### Provided records
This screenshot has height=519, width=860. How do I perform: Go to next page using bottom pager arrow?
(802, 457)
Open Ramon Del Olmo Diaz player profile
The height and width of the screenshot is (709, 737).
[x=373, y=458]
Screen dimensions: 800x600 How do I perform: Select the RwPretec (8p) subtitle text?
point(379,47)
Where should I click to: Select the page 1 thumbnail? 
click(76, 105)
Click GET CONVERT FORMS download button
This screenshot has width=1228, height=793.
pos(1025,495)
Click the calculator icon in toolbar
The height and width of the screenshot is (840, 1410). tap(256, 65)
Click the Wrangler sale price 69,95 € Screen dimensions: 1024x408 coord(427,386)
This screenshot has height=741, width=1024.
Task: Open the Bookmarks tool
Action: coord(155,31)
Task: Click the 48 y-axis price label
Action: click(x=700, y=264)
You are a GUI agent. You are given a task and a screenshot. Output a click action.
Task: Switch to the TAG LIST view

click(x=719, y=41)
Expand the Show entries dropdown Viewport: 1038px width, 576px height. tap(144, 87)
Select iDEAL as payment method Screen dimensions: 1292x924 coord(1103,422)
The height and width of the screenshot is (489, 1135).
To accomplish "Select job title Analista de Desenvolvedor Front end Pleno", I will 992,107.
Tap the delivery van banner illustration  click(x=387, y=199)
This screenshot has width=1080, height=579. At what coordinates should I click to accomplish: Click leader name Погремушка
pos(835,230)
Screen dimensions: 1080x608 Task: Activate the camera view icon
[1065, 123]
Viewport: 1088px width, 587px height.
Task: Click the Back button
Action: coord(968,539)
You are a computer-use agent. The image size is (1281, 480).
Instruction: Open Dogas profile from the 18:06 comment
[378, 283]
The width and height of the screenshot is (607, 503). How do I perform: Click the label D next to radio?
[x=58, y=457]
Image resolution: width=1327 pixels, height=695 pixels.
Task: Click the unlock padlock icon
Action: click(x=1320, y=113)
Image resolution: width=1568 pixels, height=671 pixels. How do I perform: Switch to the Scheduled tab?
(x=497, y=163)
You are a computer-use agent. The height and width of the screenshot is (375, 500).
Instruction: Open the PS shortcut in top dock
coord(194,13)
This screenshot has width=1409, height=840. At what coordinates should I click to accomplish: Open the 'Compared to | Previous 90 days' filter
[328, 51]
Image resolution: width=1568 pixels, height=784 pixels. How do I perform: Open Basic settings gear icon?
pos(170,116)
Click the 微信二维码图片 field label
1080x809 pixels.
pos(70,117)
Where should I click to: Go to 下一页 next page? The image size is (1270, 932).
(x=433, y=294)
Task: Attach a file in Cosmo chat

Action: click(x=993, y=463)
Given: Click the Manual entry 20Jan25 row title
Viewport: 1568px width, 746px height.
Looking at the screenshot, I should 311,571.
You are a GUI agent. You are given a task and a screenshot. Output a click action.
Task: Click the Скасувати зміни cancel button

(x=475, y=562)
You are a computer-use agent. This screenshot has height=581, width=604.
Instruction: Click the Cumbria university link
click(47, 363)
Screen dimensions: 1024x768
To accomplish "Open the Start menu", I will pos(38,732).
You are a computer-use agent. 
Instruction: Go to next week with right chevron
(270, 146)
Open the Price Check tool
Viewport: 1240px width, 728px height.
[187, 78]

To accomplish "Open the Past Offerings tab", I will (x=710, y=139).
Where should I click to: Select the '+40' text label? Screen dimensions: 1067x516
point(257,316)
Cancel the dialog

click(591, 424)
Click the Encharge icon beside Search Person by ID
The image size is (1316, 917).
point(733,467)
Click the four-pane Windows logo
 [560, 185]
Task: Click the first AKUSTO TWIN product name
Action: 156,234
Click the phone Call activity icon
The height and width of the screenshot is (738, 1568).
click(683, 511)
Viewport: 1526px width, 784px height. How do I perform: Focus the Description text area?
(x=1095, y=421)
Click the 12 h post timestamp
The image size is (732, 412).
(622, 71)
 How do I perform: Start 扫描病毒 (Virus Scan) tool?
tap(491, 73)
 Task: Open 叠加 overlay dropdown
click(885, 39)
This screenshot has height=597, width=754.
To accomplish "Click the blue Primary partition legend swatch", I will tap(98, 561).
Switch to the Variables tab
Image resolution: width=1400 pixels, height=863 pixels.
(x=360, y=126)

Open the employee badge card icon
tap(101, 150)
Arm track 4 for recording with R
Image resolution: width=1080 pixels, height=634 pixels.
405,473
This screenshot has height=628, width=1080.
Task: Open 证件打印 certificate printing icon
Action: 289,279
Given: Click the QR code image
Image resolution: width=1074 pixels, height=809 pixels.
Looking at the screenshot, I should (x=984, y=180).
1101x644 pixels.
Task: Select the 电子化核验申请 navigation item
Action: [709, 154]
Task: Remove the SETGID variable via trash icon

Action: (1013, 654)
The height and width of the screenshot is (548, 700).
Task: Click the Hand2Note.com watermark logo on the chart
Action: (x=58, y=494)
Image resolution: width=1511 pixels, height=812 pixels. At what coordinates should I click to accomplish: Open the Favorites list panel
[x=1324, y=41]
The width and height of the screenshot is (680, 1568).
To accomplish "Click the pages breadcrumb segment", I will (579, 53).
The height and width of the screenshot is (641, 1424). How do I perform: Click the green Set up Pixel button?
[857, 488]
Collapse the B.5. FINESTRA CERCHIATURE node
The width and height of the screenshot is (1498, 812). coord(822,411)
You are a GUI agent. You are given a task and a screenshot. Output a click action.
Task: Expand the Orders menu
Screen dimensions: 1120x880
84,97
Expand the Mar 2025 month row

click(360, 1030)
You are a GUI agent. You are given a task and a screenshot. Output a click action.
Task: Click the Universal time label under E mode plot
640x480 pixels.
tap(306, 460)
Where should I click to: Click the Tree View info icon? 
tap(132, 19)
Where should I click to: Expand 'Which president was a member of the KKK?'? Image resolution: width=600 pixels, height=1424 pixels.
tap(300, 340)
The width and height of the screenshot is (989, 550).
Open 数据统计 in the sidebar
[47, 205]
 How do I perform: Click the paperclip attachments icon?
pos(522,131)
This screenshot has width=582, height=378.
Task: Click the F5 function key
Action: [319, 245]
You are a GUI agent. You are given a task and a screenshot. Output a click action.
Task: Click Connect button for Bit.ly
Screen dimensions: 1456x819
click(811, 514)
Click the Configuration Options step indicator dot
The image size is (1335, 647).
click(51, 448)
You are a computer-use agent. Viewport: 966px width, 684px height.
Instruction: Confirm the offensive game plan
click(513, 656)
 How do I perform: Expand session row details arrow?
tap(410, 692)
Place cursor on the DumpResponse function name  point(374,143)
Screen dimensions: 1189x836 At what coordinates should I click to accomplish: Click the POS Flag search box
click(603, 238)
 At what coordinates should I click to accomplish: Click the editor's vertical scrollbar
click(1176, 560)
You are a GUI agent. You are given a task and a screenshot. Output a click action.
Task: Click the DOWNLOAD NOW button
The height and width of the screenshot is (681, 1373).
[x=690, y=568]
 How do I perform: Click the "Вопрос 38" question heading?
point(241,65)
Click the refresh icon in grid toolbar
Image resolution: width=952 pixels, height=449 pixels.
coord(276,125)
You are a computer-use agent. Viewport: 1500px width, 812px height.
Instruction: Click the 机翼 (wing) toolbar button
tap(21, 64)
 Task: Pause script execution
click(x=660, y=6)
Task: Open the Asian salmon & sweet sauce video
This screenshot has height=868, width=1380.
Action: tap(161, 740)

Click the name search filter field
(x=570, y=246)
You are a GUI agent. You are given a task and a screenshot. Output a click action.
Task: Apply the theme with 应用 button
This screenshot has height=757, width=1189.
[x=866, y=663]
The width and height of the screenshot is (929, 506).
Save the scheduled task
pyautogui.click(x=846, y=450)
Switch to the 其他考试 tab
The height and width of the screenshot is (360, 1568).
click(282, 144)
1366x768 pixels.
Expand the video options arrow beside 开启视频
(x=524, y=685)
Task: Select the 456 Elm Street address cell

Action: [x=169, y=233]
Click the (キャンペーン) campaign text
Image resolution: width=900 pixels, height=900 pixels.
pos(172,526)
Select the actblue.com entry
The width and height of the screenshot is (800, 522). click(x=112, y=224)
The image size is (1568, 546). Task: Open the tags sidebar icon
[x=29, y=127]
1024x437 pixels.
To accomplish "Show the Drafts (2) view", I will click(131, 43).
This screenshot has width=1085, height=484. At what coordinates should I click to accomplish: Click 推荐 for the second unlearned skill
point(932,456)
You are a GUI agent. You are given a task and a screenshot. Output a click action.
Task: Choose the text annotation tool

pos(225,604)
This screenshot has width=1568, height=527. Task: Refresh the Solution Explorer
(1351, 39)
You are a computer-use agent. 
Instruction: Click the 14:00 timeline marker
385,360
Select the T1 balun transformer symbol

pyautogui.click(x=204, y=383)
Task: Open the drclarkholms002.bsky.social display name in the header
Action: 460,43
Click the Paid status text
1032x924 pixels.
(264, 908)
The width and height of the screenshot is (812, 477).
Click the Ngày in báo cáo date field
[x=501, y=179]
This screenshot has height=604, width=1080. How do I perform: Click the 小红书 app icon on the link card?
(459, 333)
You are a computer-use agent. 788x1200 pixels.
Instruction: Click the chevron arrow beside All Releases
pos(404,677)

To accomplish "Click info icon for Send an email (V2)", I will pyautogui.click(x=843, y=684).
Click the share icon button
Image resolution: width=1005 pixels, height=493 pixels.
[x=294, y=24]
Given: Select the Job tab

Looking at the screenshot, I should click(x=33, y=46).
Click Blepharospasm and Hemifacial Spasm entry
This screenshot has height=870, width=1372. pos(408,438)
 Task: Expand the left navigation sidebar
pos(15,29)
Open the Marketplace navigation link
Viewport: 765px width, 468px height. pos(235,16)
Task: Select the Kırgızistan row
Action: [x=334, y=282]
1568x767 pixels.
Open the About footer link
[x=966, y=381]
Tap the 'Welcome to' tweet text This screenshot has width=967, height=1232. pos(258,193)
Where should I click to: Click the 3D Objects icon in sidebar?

### What you will do
Show all lines in the records above that hold "computer".

### Task answer
You are a computer-use agent. The image size is (1281, 480).
You are a computer-use agent. The height and width of the screenshot is (375, 500).
You are a computer-use agent. This screenshot has height=581, width=604.
You are a computer-use agent. 
You are a computer-use agent. Viewport: 966px width, 684px height.
You are a computer-use agent. Viewport: 1500px width, 812px height.
You are a computer-use agent. 
You are a computer-use agent. 788x1200 pixels.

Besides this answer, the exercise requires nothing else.